The term “covered entity” means any foreign company that either directly or indirectly develops, maintains, owns, operates, brokers, markets, sells, leases, licenses, or otherwise makes available spyware.
The term “foreign commercial spyware” means spyware that is developed (solely or in partnership with a foreign company), maintained, sold, leased, licensed, marketed, sourced (in whole or in part), or otherwise provided, either directly or indirectly, by a foreign company.
The term “foreign company” means a company that is incorporated or domiciled outside of the United States, including any subsidiaries or affiliates wherever such subsidiaries or affiliates are domiciled or incorporated.
Not later than 90 days after December 23, 2022, and annually thereafter, the Director of National Intelligence, in coordination with the Director of the Central Intelligence Agency, the Director of the National Security Agency, and the Director of the Federal Bureau of Investigation, shall submit to the appropriate congressional committees a report with an accompanying classified annex containing an assessment of the counterintelligence threats and other risks to the national security of the United States posed by the proliferation of foreign commercial spyware. The assessment shall incorporate all credible data, including open-source information.
In submitting the report under subsection [1] (2), the Director shall also include an accompanying but separate classified annex, providing a watchlist of companies selling, leasing, or otherwise providing foreign commercial spyware that the Director determines are engaged in activities that pose a counterintelligence risk to personnel of the intelligence community.

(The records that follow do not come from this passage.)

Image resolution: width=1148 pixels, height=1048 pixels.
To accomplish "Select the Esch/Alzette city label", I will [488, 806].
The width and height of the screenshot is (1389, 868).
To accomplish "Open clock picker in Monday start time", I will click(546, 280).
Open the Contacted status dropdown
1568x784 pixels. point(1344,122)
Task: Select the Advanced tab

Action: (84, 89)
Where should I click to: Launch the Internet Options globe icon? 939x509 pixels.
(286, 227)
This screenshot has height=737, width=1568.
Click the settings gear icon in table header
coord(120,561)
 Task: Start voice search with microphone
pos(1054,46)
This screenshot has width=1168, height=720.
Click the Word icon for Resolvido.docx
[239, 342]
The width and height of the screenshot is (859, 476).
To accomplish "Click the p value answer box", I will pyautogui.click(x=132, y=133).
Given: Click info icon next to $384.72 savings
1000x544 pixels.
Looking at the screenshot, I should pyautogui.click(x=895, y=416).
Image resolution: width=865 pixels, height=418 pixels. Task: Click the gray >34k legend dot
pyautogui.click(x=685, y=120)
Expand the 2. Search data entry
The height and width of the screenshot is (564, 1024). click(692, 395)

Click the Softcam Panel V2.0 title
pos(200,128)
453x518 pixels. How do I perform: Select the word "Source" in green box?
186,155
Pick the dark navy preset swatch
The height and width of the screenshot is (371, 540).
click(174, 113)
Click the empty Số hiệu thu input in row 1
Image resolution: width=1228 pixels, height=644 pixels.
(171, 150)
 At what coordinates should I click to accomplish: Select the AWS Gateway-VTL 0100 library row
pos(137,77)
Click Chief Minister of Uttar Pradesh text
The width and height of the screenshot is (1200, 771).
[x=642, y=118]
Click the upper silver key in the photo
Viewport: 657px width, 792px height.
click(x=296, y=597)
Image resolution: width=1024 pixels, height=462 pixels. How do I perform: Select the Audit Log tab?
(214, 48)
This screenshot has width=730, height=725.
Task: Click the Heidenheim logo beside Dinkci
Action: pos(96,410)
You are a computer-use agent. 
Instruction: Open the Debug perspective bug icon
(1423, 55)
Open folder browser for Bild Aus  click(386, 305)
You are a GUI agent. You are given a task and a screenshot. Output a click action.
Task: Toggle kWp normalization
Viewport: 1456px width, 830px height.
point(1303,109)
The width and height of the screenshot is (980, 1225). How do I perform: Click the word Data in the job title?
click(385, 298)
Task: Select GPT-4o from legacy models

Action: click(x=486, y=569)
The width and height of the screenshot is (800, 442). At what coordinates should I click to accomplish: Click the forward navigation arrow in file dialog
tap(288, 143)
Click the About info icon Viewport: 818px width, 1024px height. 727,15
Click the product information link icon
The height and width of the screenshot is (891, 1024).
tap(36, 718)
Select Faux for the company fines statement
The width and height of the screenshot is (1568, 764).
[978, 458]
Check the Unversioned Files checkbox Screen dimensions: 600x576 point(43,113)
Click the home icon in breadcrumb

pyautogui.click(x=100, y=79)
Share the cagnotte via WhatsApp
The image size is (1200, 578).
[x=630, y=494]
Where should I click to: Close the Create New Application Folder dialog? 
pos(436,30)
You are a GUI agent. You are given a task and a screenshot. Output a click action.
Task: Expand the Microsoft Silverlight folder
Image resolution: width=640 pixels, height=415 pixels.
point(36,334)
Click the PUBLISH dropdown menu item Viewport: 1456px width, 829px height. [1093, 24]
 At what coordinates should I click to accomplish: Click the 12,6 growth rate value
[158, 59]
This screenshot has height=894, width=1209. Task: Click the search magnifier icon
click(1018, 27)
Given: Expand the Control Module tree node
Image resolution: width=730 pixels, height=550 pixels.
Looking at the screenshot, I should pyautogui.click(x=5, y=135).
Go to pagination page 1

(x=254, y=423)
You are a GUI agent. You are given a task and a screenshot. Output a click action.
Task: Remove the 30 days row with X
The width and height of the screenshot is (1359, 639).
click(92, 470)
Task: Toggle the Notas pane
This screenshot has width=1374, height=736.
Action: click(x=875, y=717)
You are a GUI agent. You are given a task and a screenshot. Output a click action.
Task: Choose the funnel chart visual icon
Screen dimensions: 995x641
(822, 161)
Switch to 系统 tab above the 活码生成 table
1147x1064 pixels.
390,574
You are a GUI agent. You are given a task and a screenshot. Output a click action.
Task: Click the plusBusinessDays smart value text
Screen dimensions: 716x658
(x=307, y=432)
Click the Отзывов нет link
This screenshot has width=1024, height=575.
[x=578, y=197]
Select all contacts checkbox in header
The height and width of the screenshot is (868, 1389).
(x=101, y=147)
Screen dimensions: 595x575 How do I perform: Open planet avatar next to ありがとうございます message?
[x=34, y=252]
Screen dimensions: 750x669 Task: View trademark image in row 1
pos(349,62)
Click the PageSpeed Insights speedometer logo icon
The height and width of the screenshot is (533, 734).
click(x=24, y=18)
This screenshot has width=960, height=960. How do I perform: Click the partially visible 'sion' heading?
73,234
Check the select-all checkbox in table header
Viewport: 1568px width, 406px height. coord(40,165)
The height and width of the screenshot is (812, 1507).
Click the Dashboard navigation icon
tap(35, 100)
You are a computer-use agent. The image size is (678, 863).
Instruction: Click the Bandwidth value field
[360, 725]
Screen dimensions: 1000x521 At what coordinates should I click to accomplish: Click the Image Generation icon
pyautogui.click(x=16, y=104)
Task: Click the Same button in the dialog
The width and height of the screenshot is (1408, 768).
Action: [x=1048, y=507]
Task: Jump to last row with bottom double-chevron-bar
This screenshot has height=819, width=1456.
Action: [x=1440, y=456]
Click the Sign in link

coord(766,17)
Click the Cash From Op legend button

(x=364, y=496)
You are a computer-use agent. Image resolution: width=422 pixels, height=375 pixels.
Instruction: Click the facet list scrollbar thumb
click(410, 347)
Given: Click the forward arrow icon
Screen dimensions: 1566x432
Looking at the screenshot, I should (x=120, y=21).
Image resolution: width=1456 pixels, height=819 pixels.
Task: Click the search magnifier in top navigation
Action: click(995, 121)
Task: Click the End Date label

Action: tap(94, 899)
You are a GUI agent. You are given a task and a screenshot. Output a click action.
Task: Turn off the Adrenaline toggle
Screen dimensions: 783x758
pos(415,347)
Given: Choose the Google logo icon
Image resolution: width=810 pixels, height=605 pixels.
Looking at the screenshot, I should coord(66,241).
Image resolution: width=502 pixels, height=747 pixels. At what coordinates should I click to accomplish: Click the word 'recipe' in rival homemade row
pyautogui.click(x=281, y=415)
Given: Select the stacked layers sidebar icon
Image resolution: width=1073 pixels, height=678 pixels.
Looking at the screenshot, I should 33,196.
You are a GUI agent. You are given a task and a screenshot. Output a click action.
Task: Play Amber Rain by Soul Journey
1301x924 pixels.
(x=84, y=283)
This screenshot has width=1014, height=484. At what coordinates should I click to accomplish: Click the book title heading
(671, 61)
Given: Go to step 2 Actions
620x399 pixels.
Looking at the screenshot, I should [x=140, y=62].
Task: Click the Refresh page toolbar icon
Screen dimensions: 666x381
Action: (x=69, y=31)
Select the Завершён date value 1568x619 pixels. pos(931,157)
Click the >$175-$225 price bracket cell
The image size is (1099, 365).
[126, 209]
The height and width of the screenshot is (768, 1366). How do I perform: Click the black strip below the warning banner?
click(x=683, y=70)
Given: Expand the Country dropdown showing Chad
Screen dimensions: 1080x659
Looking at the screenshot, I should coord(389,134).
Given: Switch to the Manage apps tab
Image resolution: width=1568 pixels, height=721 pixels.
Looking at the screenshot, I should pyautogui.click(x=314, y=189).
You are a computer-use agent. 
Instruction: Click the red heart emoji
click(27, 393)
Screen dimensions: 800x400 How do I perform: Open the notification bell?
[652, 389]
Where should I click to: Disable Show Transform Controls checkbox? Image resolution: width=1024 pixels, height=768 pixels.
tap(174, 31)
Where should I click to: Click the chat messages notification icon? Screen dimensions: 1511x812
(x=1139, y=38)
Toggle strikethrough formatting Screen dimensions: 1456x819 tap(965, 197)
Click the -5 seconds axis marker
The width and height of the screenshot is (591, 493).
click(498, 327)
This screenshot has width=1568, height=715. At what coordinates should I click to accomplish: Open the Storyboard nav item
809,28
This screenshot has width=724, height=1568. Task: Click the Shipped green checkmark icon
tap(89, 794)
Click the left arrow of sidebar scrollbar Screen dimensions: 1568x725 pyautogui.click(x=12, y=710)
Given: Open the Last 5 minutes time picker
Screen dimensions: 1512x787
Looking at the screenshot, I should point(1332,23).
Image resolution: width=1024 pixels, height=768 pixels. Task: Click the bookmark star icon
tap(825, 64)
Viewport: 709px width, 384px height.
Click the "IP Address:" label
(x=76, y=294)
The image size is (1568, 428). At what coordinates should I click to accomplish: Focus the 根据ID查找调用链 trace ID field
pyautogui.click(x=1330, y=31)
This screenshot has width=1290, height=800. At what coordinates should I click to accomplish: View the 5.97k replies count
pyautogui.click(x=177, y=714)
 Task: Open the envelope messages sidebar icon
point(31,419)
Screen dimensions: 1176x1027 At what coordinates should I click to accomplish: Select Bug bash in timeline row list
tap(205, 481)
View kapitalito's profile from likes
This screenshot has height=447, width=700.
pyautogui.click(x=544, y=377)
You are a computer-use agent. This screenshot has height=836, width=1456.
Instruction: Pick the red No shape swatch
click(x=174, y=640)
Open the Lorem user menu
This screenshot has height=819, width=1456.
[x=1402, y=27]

The Director of National Intelligence shall separately distribute each report under paragraph (1) and each annex under paragraph (3) to the President, the heads of all elements of the intelligence community, the Secretary of State, the Attorney General, the Secretary of Commerce, the Secretary of Homeland Security, the National Cyber Director, and the heads of any other departments or agencies the Director of National Intelligence determines appropriate.
The Director of National Intelligence may prohibit any element of the intelligence community from procuring, leasing, or otherwise acquiring on the commercial market, or extending or renewing a contract to procure, lease, or otherwise acquire, foreign commercial spyware.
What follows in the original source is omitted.